Tony Robinson:All proper guys, we lined so much in at this time’s episode and hopefully you bought some perception into not solely what an assumable mortgage is, however the energy behind it, why it’s so useful and tips on how to hopefully go discover your first one. So let’s simply rapidly recap what we’ve mentioned to this point. So first, an assumable mortgage allows you to take over a vendor’s present mortgage at their unique charges, stability and phrases. Solely FHA, VA and USCA loans are assumable, standard loans virtually by no means are. And there are thousands and thousands and thousands and thousands and thousands and thousands of houses within the US proper now with assumable mortgages under 5% and most sellers don’t even know that they’ve this.
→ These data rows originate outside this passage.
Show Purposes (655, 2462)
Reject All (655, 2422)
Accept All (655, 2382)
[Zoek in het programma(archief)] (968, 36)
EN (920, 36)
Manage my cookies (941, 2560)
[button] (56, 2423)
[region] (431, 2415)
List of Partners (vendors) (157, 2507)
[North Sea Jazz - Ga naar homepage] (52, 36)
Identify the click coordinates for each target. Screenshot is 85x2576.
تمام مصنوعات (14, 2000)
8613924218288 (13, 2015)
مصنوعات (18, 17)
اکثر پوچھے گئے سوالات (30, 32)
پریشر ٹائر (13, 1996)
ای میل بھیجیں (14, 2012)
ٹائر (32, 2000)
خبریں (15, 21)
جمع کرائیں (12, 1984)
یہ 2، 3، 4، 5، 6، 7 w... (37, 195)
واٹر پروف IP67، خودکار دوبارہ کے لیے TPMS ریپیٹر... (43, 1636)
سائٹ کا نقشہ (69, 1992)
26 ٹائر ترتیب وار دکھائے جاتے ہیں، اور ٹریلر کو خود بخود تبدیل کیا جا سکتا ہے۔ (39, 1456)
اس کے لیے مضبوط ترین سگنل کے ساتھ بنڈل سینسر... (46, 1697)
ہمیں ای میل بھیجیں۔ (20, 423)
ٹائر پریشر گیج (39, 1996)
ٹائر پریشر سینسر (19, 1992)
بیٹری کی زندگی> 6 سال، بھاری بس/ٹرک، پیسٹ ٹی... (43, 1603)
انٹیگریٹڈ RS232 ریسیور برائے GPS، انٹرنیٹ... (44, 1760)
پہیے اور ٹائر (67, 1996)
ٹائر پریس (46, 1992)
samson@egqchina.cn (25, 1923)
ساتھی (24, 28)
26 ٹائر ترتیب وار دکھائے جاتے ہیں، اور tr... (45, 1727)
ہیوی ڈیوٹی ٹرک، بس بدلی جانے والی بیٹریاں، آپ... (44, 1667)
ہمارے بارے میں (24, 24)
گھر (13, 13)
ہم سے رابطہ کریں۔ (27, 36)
That is your edge. You do must be sure you account for the fairness hole. That’s the principle problem. You bought to run the blended math in your charge after which the candy spot of sellers who purchased not too long ago however don’t have a ton of fairness constructed up, guys.The method can take a very long time to be sure you construct in your sufferers. However in case you guys can do all of these issues, you then’re setting your self up in a very robust place to hopefully discover and shut on an assumable mortgage at a very low charge.
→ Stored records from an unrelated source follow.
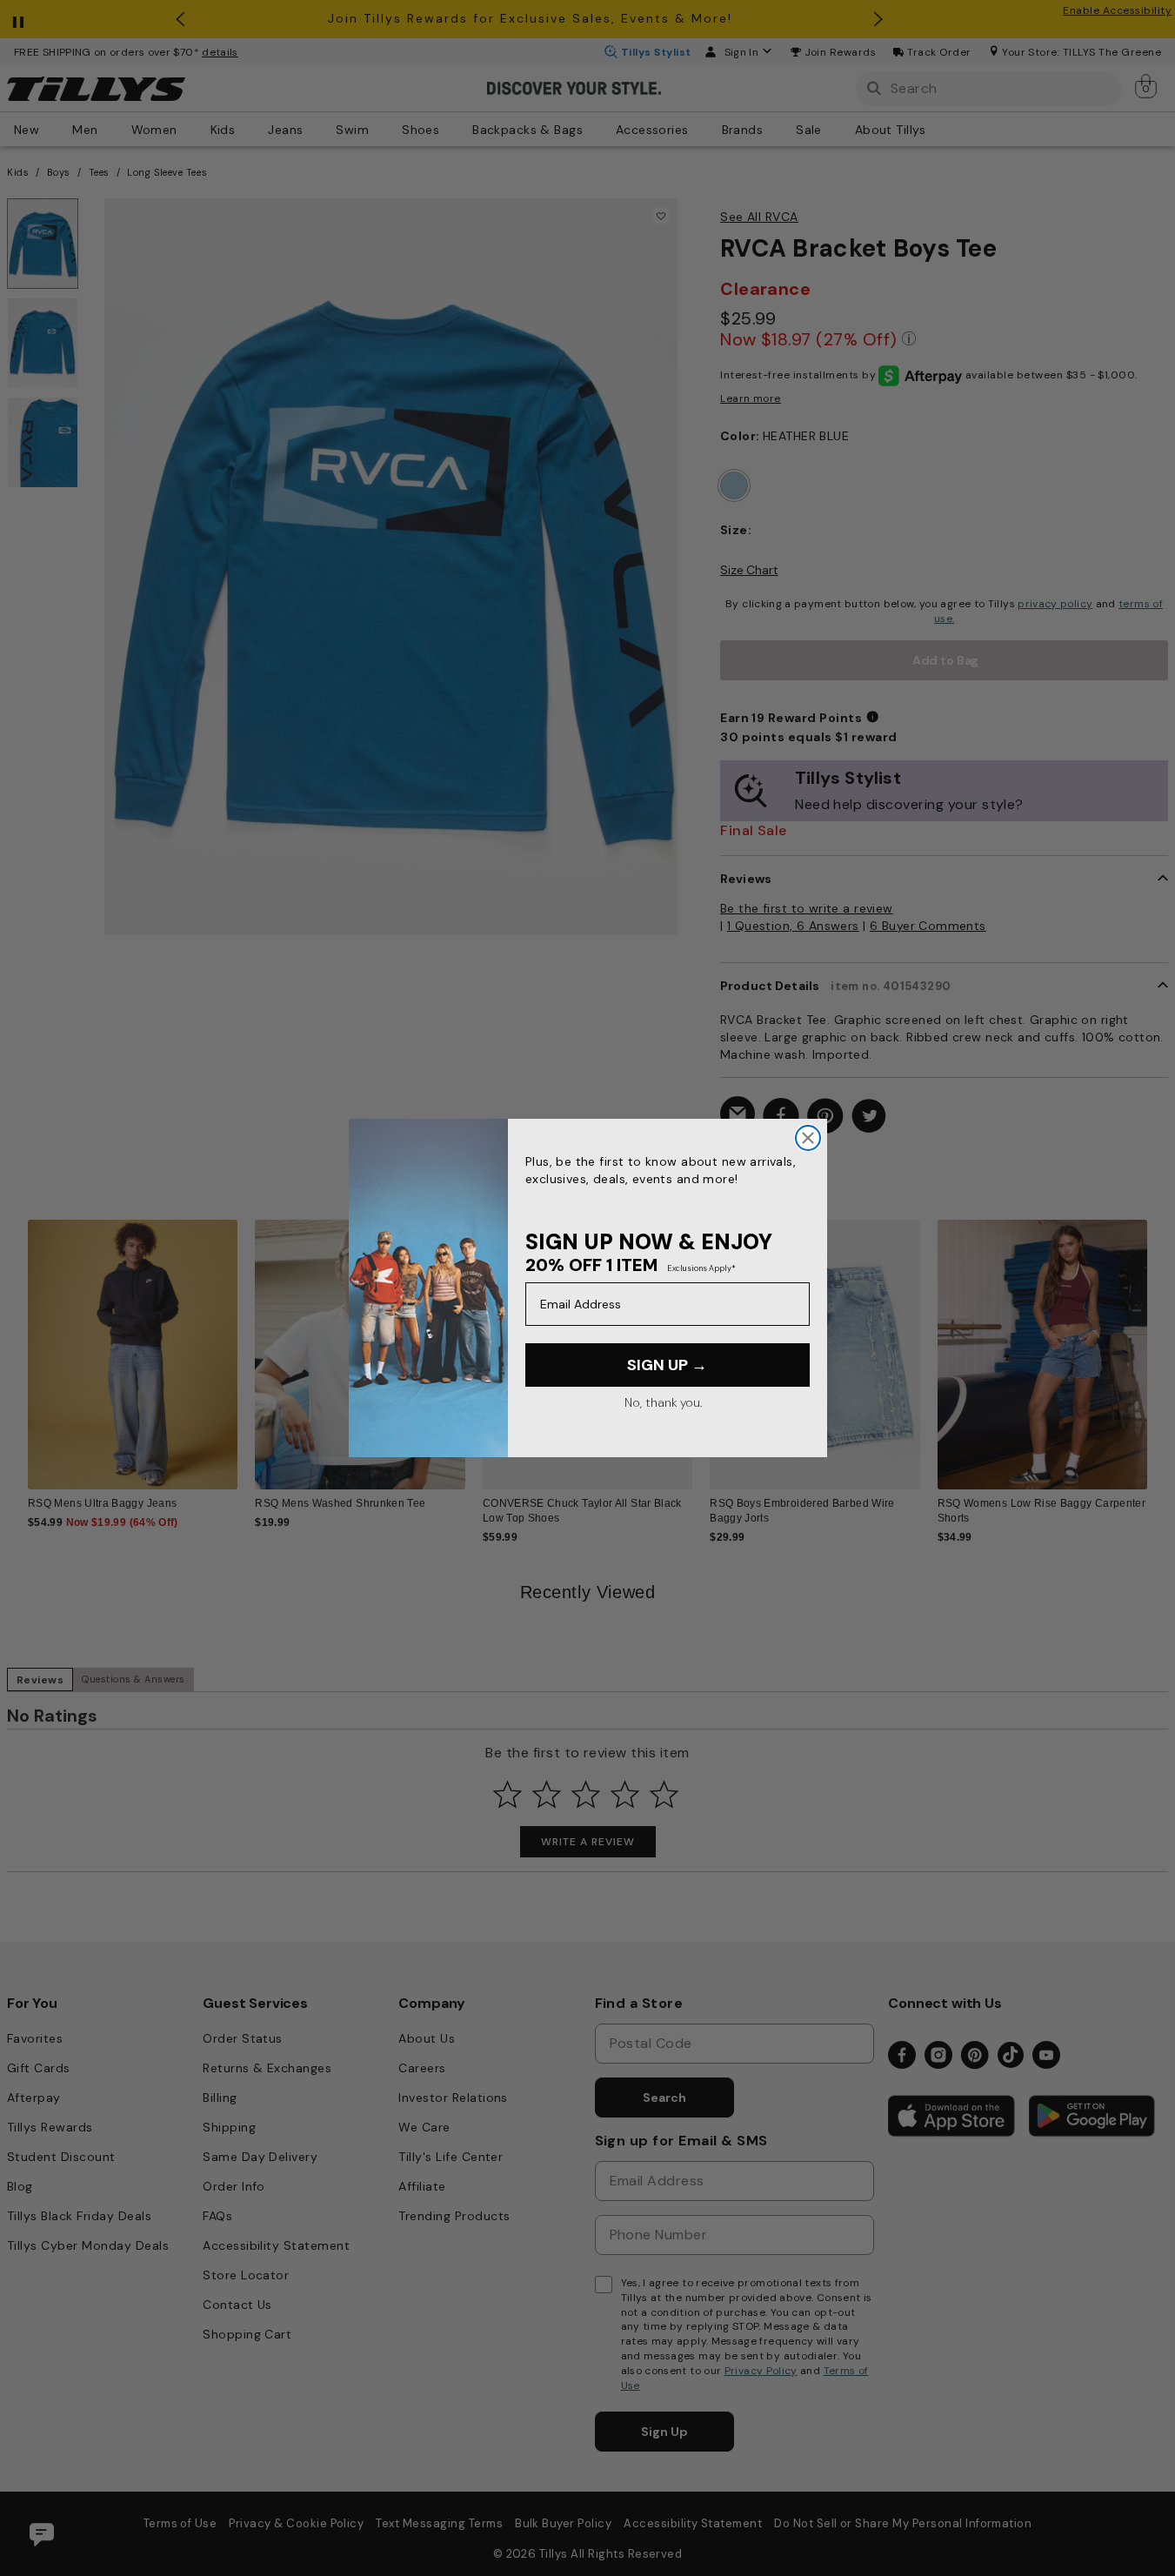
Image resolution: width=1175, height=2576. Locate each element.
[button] (1158, 1344)
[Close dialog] (808, 1138)
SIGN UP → (667, 1365)
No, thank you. (663, 1402)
Ashley Kehr:And let’s begin with the place to search out these offers. You possibly can go to roam.com, assume record or assumable.io or simply begin once you’re properties, you’re asking the brokers, you’re asking the vendor what kind of mortgage that they’ve on the property and simply looking for out the data that means. Subsequent, you’ll be able to work with an actual property agent that truly has the information of doing an assumption. Ask them in the event that they’ve ever labored with any person to determine this course of to barter that, particularly if a vendor is just not even conscious that this may be finished for a property. In case you’re going forward and you’ve got an agent that you simply work with that’s already educated about assuming a mortgage, then they will help facilitate that dialog with the vendor and be educated as a result of that’s one factor I don’t like typically about negotiating a cope with an agent is that they’re actually the intermediary they usually actually need to know, particularly vendor finance, issues like that, they should perceive the way it works for them to correctly negotiate that for you within the deal.
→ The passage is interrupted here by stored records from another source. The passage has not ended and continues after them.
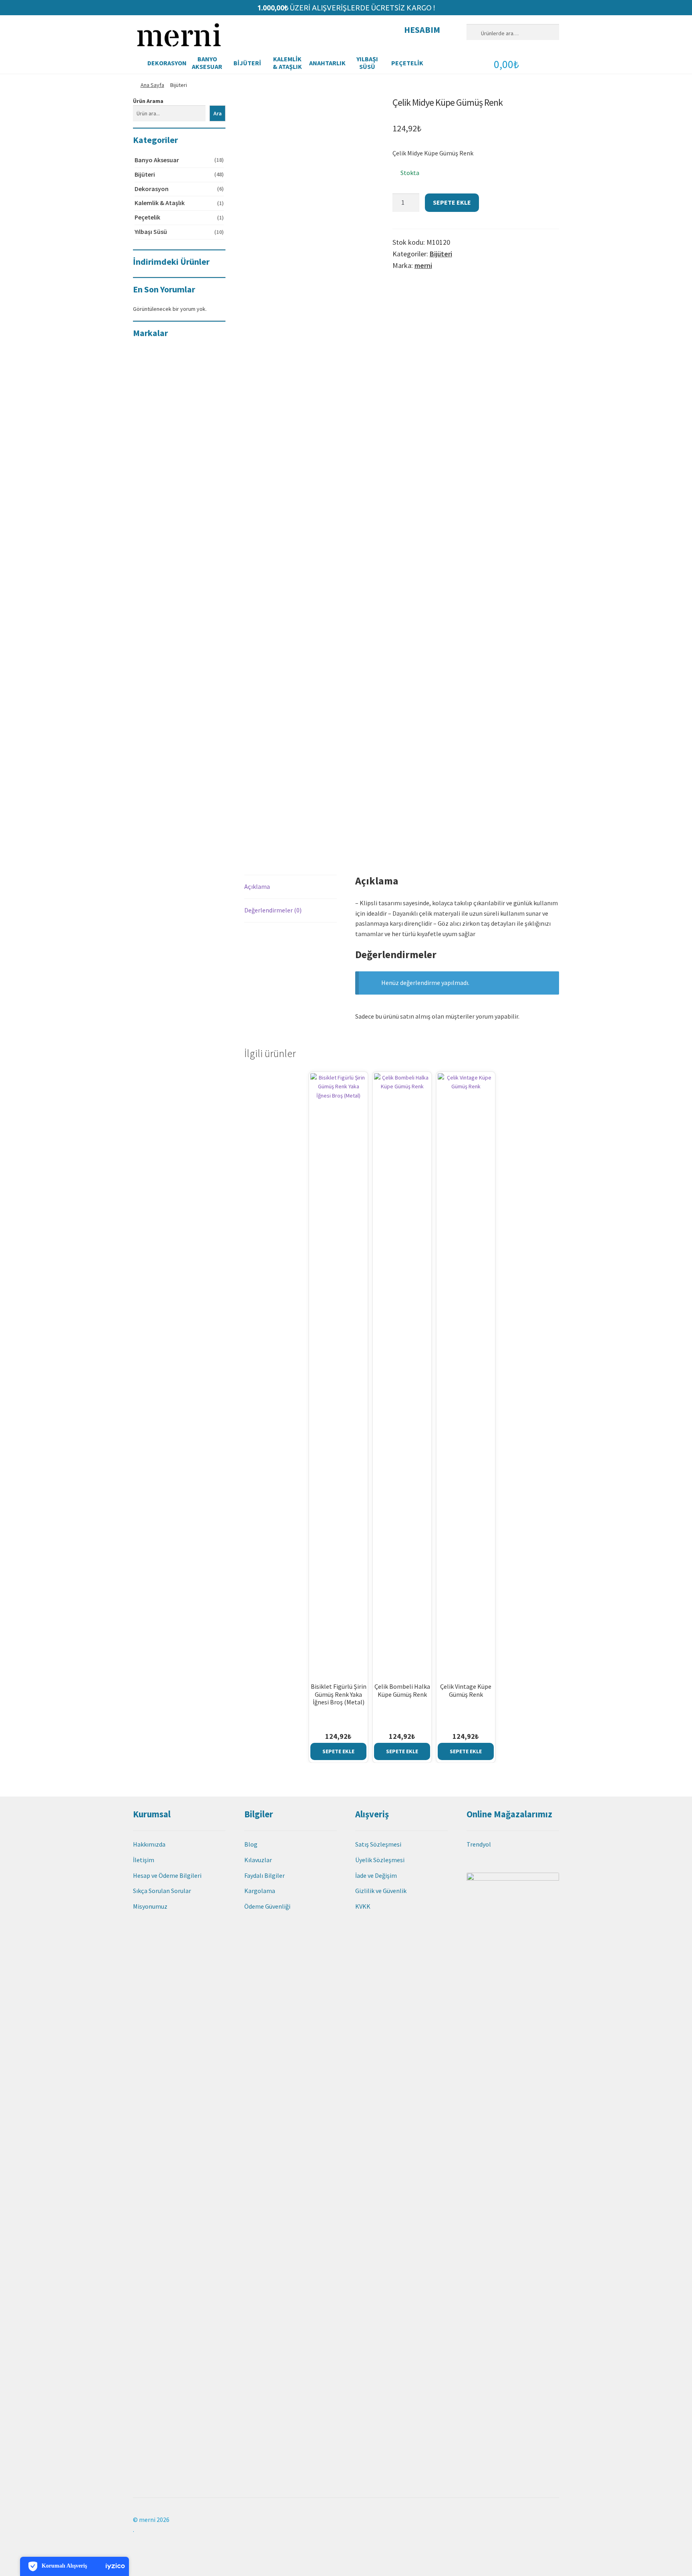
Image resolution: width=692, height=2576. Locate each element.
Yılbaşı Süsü (367, 62)
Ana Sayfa (152, 85)
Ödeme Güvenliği (267, 1906)
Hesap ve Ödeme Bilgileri (167, 1875)
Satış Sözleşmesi (378, 1844)
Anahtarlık (327, 63)
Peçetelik (407, 63)
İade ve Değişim (376, 1875)
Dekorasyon (167, 63)
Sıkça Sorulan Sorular (162, 1891)
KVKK (362, 1906)
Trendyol (479, 1844)
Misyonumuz (150, 1906)
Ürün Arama (148, 101)
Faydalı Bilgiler (264, 1875)
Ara (217, 113)
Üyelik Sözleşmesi (379, 1860)
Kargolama (259, 1891)
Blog (250, 1844)
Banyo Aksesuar (207, 62)
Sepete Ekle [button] (338, 1751)
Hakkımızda (149, 1844)
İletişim (143, 1860)
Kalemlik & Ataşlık (287, 62)
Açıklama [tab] (257, 886)
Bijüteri (247, 63)
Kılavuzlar (258, 1860)
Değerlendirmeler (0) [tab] (273, 910)
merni (423, 265)
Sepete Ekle (452, 202)
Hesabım (422, 29)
Tony Robinson:So one problem for all of you which can be listening, take what you’ve discovered in at this time’s episode and simply go on the market and try to begin looking out on these completely different instruments that we introduced with you or to you to see if you will discover something. And in case you do discover one thing, begin having that dialog. I used to be a few of these web sites the place we had been on right here and also you’ve obtained to join some Rome, you’ve obtained to create a profile, however there’s homes listed, assume record, similar factor. Simply go on the market and begin speaking to of us. Name the oldsters which have these listings and simply ask questions. And the extra you ask, the extra information you acquire, the extra confidence you construct. And hopefully you’ll get to a degree the place, man, I’ve talked to 5 – 6 completely different brokers. I feel I obtained a superb sense right here.Let me try to submit a suggestion on one among these and we’ll see what occurs.

Ashley Kehr:Effectively, thanks guys a lot for listening to this week’s episode of Actual Property Rookie. In case you’ve finished an assumable mortgage, possibly you’ve bought a property with it otherwise you’ve purchased one remark under, inform us concerning the deal and the way it labored out for you. I’m Ashley. He’s Tony. I’ll se you guys on the following episode of Actual Property Ricky.